* Petunjuk Pengerjaan *
Teruskan berita tentang berkurangnya kapal selam TNI AL setelah tenggelamnya KRI Nanggala-402, dimulai sesudah kalimat terakhirnya.

* Halaman *

*KRI Nanggala Overhaul Tahun 2012
*Cara Pengangkatan KRI Nanggala Masih Dibahas
TRIBUNNEWS.COM, JAKARTA - Tenggelamnya KRI Nanggala-402 di perairan Bali pada Rabu (21/4) lalu membuat kekuatan tempur bawah laut Indonesia berkurang. Jumlah kapal selam milik TNI Angkatan Laut (AL) kini bisa dihitung jari di satu tangan.
Menurut Wakil Kepala Staf Angkatan Laut (Wakasal) Laksamana Madya TNI Ahmadi Heri Purwono, saat ini kapal selam milik TNI AL tersisa 4 armada.
”Saat ini sisa empat kapal selam,” kata Heri dalam konferensi pers di Mabes AL, Cilangkap, Jakarta, Selasa (27/4).
Dari empat kapal selam yang tersisa itu, satu di antaranya juga sudah berumur sama seperti KRI Nanggala-402. Sementara tiga lainnya berusia lebih muda.

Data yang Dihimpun

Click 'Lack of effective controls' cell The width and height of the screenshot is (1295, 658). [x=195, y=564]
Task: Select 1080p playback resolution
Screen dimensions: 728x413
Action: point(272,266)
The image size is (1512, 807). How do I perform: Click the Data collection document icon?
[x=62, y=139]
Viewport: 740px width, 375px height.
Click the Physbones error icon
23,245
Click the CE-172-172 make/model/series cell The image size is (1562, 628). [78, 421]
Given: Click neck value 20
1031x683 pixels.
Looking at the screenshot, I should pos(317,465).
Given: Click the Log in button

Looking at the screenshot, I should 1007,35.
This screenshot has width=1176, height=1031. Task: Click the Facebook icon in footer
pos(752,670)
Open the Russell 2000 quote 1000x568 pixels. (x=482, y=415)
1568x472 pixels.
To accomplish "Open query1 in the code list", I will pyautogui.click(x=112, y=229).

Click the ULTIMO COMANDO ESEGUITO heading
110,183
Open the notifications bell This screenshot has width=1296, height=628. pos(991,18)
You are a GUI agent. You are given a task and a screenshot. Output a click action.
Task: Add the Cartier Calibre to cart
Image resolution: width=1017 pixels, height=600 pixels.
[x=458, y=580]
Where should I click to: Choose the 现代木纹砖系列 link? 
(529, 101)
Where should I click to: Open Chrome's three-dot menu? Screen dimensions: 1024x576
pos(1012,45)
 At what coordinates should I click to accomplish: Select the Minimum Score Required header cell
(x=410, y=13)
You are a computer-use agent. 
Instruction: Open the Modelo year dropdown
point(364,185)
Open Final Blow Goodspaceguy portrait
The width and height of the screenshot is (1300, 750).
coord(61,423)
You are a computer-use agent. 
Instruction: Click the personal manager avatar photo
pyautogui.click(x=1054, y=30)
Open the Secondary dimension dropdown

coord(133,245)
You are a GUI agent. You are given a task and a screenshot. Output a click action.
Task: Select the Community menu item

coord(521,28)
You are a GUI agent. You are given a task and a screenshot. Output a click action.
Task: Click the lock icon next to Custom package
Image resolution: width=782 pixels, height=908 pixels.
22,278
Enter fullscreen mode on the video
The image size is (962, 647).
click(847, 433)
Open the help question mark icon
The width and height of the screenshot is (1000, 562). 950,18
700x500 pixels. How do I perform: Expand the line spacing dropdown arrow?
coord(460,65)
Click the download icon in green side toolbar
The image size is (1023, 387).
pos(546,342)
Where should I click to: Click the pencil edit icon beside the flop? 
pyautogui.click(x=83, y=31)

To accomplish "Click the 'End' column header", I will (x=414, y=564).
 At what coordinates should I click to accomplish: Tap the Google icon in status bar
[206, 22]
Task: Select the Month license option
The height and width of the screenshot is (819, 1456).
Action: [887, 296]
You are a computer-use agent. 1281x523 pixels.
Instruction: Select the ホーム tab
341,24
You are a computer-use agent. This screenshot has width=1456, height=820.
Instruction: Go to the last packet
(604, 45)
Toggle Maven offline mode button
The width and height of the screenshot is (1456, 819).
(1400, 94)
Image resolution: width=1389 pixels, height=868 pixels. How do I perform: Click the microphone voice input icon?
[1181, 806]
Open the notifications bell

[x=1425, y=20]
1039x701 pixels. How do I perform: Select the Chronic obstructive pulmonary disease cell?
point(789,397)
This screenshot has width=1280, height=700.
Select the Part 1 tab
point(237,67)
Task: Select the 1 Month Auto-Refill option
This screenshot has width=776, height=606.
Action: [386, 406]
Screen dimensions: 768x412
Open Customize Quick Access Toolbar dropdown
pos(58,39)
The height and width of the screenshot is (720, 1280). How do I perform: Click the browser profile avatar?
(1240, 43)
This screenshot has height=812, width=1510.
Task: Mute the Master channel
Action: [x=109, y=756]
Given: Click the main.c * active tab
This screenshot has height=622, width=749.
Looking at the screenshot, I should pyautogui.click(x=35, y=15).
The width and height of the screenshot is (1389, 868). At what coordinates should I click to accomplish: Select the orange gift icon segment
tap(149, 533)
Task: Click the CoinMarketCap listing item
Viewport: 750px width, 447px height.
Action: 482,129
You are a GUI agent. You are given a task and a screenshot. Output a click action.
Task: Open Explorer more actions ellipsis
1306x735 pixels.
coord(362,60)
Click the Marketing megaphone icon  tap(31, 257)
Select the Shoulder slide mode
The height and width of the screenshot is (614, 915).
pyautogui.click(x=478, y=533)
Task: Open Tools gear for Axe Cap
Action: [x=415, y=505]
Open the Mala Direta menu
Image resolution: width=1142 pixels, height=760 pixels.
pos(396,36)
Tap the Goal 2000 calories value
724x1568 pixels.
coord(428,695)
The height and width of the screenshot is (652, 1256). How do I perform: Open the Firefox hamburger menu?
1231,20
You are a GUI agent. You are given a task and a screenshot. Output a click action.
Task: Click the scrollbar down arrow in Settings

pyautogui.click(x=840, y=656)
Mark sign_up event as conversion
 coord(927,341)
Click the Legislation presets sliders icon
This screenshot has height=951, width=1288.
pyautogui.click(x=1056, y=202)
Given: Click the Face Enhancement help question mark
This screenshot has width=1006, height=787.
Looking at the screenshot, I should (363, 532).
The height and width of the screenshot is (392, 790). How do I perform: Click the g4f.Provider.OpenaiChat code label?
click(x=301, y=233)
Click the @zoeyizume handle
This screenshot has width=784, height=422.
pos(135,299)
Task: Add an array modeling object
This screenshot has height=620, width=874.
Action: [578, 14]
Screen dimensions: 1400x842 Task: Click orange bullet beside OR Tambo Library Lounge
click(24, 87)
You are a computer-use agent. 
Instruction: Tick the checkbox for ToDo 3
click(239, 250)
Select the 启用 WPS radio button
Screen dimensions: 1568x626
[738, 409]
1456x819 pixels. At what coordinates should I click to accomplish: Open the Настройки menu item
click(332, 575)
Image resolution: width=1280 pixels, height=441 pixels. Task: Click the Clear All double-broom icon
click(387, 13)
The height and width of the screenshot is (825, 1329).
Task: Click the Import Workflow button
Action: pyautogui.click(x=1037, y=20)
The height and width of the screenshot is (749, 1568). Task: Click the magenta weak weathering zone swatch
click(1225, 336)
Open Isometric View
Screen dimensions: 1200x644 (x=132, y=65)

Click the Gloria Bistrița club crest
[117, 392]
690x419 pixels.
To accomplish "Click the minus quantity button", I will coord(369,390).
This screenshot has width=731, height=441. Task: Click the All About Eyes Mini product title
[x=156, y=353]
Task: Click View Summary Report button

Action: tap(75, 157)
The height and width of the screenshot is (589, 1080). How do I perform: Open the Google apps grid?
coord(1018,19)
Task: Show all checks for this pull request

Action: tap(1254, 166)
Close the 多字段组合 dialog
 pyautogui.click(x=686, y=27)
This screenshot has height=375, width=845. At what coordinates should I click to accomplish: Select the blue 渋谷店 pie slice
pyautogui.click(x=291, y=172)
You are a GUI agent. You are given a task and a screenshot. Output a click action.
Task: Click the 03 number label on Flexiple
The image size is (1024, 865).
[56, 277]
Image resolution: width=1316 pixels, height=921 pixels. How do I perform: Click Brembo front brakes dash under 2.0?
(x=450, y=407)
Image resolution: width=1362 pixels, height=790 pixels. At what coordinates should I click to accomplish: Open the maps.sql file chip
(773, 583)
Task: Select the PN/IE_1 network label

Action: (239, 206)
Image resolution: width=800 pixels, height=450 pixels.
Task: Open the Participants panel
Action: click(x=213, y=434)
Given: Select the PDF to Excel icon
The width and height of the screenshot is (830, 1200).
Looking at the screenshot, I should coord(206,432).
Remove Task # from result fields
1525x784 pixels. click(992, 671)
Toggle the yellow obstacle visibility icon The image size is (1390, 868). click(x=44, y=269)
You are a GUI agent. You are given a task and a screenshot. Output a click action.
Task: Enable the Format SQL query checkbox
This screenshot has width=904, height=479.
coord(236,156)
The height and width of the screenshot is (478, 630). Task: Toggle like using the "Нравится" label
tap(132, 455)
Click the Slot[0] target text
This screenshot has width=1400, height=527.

* Jawaban Tertulis *
"Kita saat ini tinggal sisa empat kapal selam, satunya itu sejenis Nanggala, namanya KRI Cakra, nomor lambungnya 401. Kemudian yang tiga lagi kapal baru, buatan Daewoo (Daewoo Shipbuilding & Marine Engineering) buatan Korea," jelas Heri.
Baca juga: Sebelum Tenggelam Nanggala Pernah Alami Black Out Namun Bisa Diatasi. Ini Ceritanya
Heri menjelaskan kondisi KRI Cakra-401 saat ini sedang overhaul (perbaikan menyeluruh). Sedangkan tiga kapal selam buatan Korea, yakni Alugoro-405, Ardadedali-404, dan Nagapasa-403, dalam kondisi siap operasi.
”(KRI Cakra-401) sekarang sedang di-overhaul. Tiga kapal selam lainnya saat ini kondisinya siap untuk melaksanakan kegiatan operasi," terang Heri.
Asisten Perencanaan dan Anggaran (Asrena) KSAL, Laksamana Muda TNI Muhammad Ali menuturkan tonase KRI Cakra-401 sama seperti KRI Nanggala-402, yakni sekitar 1.300.
Keduanya merupakan kapal selam tipe U-209.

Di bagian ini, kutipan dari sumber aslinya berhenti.